### Your goal
Nothing in the records should differ when you write them out again.

### Task input
+---+

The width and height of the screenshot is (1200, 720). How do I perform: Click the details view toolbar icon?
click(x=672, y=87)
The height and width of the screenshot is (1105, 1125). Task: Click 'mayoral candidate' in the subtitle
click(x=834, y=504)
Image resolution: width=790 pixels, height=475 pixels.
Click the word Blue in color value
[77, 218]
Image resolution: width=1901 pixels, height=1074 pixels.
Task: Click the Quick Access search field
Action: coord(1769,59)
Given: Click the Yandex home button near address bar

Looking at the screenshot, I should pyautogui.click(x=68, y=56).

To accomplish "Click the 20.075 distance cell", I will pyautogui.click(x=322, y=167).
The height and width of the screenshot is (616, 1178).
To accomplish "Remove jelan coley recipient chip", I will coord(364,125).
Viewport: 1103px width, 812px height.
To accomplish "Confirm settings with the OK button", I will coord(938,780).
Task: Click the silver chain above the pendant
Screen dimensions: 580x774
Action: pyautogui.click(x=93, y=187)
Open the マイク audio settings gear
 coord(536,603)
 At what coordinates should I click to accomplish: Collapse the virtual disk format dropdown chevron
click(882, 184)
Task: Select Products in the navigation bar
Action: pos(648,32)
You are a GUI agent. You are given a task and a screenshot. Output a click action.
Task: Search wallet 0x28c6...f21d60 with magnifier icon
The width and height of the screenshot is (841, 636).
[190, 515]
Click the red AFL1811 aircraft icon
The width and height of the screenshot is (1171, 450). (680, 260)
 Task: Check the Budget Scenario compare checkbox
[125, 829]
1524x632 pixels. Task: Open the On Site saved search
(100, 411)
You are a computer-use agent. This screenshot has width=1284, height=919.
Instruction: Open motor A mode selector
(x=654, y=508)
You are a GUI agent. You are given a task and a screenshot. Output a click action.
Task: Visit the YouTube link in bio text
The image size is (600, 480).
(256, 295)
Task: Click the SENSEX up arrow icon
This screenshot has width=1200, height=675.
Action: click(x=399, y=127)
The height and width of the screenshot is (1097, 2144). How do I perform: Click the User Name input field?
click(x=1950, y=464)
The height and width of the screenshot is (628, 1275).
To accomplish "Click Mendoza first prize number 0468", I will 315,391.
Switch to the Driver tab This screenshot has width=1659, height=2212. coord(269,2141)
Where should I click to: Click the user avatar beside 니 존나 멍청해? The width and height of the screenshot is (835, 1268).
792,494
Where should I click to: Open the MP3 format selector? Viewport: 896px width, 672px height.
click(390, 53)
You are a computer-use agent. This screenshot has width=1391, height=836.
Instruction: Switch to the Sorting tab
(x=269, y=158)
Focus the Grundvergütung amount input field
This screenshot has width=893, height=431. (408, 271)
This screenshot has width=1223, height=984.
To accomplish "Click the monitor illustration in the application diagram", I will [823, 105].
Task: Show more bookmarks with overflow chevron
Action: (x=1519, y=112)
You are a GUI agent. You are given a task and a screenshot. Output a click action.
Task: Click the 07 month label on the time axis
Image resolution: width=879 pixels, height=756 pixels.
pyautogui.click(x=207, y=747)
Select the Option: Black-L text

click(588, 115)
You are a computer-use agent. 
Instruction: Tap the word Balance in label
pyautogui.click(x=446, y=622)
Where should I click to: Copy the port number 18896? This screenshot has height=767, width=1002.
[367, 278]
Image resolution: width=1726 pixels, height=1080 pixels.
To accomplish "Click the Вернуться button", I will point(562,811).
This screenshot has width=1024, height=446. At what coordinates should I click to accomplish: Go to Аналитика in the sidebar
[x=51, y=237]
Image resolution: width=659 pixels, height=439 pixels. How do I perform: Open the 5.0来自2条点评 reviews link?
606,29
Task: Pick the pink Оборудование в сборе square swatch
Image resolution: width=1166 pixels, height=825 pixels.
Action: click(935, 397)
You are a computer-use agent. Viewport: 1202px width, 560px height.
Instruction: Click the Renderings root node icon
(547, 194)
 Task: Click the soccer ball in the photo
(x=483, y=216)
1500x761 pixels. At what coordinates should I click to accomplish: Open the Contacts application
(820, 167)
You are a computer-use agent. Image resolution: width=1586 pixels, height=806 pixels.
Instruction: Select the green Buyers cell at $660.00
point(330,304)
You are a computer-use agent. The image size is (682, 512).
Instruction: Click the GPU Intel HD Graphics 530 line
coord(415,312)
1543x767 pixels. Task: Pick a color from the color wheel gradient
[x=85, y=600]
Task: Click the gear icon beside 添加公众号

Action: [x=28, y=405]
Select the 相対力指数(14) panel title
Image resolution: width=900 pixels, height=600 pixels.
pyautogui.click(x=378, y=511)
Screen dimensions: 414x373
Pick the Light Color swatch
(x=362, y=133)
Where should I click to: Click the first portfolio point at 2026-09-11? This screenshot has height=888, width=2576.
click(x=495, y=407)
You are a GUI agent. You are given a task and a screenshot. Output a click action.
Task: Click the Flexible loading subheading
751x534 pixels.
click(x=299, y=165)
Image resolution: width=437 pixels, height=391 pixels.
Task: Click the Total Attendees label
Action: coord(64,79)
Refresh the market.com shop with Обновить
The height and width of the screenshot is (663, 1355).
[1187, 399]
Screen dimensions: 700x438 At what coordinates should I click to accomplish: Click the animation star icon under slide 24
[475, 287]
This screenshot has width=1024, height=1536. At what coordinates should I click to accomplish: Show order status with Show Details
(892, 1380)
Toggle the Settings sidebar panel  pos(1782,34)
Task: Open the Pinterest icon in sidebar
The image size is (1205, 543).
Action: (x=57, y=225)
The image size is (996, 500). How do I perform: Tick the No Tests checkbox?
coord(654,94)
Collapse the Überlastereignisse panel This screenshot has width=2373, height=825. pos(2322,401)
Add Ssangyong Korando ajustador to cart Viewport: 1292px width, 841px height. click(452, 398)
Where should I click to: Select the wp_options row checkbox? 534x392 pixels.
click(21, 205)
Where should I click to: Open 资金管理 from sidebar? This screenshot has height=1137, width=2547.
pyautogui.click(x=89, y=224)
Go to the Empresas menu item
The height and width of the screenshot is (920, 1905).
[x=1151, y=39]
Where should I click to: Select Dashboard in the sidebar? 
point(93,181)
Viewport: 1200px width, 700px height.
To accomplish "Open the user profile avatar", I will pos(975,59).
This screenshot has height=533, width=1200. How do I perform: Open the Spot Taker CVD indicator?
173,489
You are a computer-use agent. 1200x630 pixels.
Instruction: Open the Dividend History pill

+---+

### Written response
The width and height of the screenshot is (1200, 720). How do I perform: Click the details view toolbar icon?
click(x=672, y=87)
The height and width of the screenshot is (1105, 1125). Task: Click 'mayoral candidate' in the subtitle
click(x=834, y=504)
Image resolution: width=790 pixels, height=475 pixels.
Click the word Blue in color value
[77, 218]
Image resolution: width=1901 pixels, height=1074 pixels.
Task: Click the Quick Access search field
Action: coord(1769,59)
Given: Click the Yandex home button near address bar

Looking at the screenshot, I should pyautogui.click(x=68, y=56).

To accomplish "Click the 20.075 distance cell", I will pyautogui.click(x=322, y=167).
The height and width of the screenshot is (616, 1178).
To accomplish "Remove jelan coley recipient chip", I will coord(364,125).
Viewport: 1103px width, 812px height.
To accomplish "Confirm settings with the OK button", I will coord(938,780).
Task: Click the silver chain above the pendant
Screen dimensions: 580x774
Action: pyautogui.click(x=93, y=187)
Open the マイク audio settings gear
 coord(536,603)
 At what coordinates should I click to accomplish: Collapse the virtual disk format dropdown chevron
click(882, 184)
Task: Select Products in the navigation bar
Action: pos(648,32)
You are a GUI agent. You are given a task and a screenshot. Output a click action.
Task: Search wallet 0x28c6...f21d60 with magnifier icon
The width and height of the screenshot is (841, 636).
[190, 515]
Click the red AFL1811 aircraft icon
The width and height of the screenshot is (1171, 450). (680, 260)
 Task: Check the Budget Scenario compare checkbox
[125, 829]
1524x632 pixels. Task: Open the On Site saved search
(100, 411)
You are a computer-use agent. This screenshot has width=1284, height=919.
Instruction: Open motor A mode selector
(x=654, y=508)
You are a GUI agent. You are given a task and a screenshot. Output a click action.
Task: Visit the YouTube link in bio text
The image size is (600, 480).
(256, 295)
Task: Click the SENSEX up arrow icon
This screenshot has width=1200, height=675.
Action: click(x=399, y=127)
The height and width of the screenshot is (1097, 2144). How do I perform: Click the User Name input field?
click(x=1950, y=464)
The height and width of the screenshot is (628, 1275).
To accomplish "Click Mendoza first prize number 0468", I will 315,391.
Switch to the Driver tab This screenshot has width=1659, height=2212. coord(269,2141)
Where should I click to: Click the user avatar beside 니 존나 멍청해? The width and height of the screenshot is (835, 1268).
792,494
Where should I click to: Open the MP3 format selector? Viewport: 896px width, 672px height.
click(390, 53)
You are a computer-use agent. This screenshot has width=1391, height=836.
Instruction: Switch to the Sorting tab
(x=269, y=158)
Focus the Grundvergütung amount input field
This screenshot has width=893, height=431. (408, 271)
This screenshot has width=1223, height=984.
To accomplish "Click the monitor illustration in the application diagram", I will [823, 105].
Task: Show more bookmarks with overflow chevron
Action: (x=1519, y=112)
You are a GUI agent. You are given a task and a screenshot. Output a click action.
Task: Click the 07 month label on the time axis
Image resolution: width=879 pixels, height=756 pixels.
pyautogui.click(x=207, y=747)
Select the Option: Black-L text

click(588, 115)
You are a computer-use agent. 
Instruction: Tap the word Balance in label
pyautogui.click(x=446, y=622)
Where should I click to: Copy the port number 18896? This screenshot has height=767, width=1002.
[367, 278]
Image resolution: width=1726 pixels, height=1080 pixels.
To accomplish "Click the Вернуться button", I will point(562,811).
This screenshot has width=1024, height=446. At what coordinates should I click to accomplish: Go to Аналитика in the sidebar
[x=51, y=237]
Image resolution: width=659 pixels, height=439 pixels. How do I perform: Open the 5.0来自2条点评 reviews link?
606,29
Task: Pick the pink Оборудование в сборе square swatch
Image resolution: width=1166 pixels, height=825 pixels.
Action: click(935, 397)
You are a computer-use agent. Viewport: 1202px width, 560px height.
Instruction: Click the Renderings root node icon
(547, 194)
 Task: Click the soccer ball in the photo
(x=483, y=216)
1500x761 pixels. At what coordinates should I click to accomplish: Open the Contacts application
(820, 167)
You are a computer-use agent. Image resolution: width=1586 pixels, height=806 pixels.
Instruction: Select the green Buyers cell at $660.00
point(330,304)
You are a computer-use agent. The image size is (682, 512).
Instruction: Click the GPU Intel HD Graphics 530 line
coord(415,312)
1543x767 pixels. Task: Pick a color from the color wheel gradient
[x=85, y=600]
Task: Click the gear icon beside 添加公众号

Action: [x=28, y=405]
Select the 相対力指数(14) panel title
Image resolution: width=900 pixels, height=600 pixels.
pyautogui.click(x=378, y=511)
Screen dimensions: 414x373
Pick the Light Color swatch
(x=362, y=133)
Where should I click to: Click the first portfolio point at 2026-09-11? This screenshot has height=888, width=2576.
click(x=495, y=407)
You are a GUI agent. You are given a task and a screenshot. Output a click action.
Task: Click the Flexible loading subheading
751x534 pixels.
click(x=299, y=165)
Image resolution: width=437 pixels, height=391 pixels.
Task: Click the Total Attendees label
Action: coord(64,79)
Refresh the market.com shop with Обновить
The height and width of the screenshot is (663, 1355).
[1187, 399]
Screen dimensions: 700x438 At what coordinates should I click to accomplish: Click the animation star icon under slide 24
[475, 287]
This screenshot has width=1024, height=1536. At what coordinates should I click to accomplish: Show order status with Show Details
(892, 1380)
Toggle the Settings sidebar panel  pos(1782,34)
Task: Open the Pinterest icon in sidebar
The image size is (1205, 543).
Action: (x=57, y=225)
The image size is (996, 500). How do I perform: Tick the No Tests checkbox?
coord(654,94)
Collapse the Überlastereignisse panel This screenshot has width=2373, height=825. pos(2322,401)
Add Ssangyong Korando ajustador to cart Viewport: 1292px width, 841px height. click(452, 398)
Where should I click to: Select the wp_options row checkbox? 534x392 pixels.
click(21, 205)
Where should I click to: Open 资金管理 from sidebar? This screenshot has height=1137, width=2547.
pyautogui.click(x=89, y=224)
Go to the Empresas menu item
The height and width of the screenshot is (920, 1905).
[x=1151, y=39]
Where should I click to: Select Dashboard in the sidebar? 
point(93,181)
Viewport: 1200px width, 700px height.
To accomplish "Open the user profile avatar", I will pos(975,59).
This screenshot has height=533, width=1200. How do I perform: Open the Spot Taker CVD indicator?
173,489
You are a computer-use agent. 1200x630 pixels.
Instruction: Open the Dividend History pill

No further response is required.